-------- DATA SUPPLIED --------

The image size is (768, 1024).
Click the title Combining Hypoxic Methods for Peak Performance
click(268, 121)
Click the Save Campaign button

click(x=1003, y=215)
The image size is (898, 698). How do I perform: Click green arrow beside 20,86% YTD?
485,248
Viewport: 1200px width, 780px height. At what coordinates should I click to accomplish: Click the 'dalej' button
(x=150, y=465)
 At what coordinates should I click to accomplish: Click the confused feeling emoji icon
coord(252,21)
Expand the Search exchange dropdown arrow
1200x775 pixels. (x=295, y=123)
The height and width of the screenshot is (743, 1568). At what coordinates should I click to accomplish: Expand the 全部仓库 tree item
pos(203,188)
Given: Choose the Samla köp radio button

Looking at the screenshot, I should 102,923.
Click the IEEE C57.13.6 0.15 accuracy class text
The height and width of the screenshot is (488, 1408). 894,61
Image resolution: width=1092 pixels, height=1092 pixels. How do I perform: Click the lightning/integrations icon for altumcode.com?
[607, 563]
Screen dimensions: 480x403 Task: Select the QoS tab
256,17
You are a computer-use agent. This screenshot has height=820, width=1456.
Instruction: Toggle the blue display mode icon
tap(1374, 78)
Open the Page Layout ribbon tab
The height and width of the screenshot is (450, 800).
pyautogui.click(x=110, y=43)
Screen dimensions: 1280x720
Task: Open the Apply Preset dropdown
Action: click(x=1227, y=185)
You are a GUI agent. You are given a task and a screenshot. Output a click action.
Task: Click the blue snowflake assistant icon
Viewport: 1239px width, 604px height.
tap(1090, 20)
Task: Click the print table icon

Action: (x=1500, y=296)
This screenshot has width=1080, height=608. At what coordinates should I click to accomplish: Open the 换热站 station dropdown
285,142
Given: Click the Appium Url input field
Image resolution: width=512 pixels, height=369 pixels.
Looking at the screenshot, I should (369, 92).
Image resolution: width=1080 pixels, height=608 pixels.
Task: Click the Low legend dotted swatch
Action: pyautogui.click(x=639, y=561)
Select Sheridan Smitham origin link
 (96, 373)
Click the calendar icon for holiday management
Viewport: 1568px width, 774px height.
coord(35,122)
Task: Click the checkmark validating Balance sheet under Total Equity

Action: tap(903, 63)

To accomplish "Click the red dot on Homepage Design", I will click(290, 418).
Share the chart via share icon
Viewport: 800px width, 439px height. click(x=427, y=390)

--------

_EXERCISE GOAL:_ Extract the lines of the preceding material that run from the line with "Viewport: 1200px width, 780px" through the line with "Given: Click the Appium Url input field", inclusive, reproducing them exactly and adding nothing.

_SOLUTION TO THIS PROBLEM:_
Viewport: 1200px width, 780px height. At what coordinates should I click to accomplish: Click the 'dalej' button
(x=150, y=465)
 At what coordinates should I click to accomplish: Click the confused feeling emoji icon
coord(252,21)
Expand the Search exchange dropdown arrow
1200x775 pixels. (x=295, y=123)
The height and width of the screenshot is (743, 1568). At what coordinates should I click to accomplish: Expand the 全部仓库 tree item
pos(203,188)
Given: Choose the Samla köp radio button

Looking at the screenshot, I should 102,923.
Click the IEEE C57.13.6 0.15 accuracy class text
The height and width of the screenshot is (488, 1408). 894,61
Image resolution: width=1092 pixels, height=1092 pixels. How do I perform: Click the lightning/integrations icon for altumcode.com?
[607, 563]
Screen dimensions: 480x403 Task: Select the QoS tab
256,17
You are a computer-use agent. This screenshot has height=820, width=1456.
Instruction: Toggle the blue display mode icon
tap(1374, 78)
Open the Page Layout ribbon tab
The height and width of the screenshot is (450, 800).
pyautogui.click(x=110, y=43)
Screen dimensions: 1280x720
Task: Open the Apply Preset dropdown
Action: click(x=1227, y=185)
You are a GUI agent. You are given a task and a screenshot. Output a click action.
Task: Click the blue snowflake assistant icon
Viewport: 1239px width, 604px height.
tap(1090, 20)
Task: Click the print table icon

Action: (x=1500, y=296)
This screenshot has width=1080, height=608. At what coordinates should I click to accomplish: Open the 换热站 station dropdown
285,142
Given: Click the Appium Url input field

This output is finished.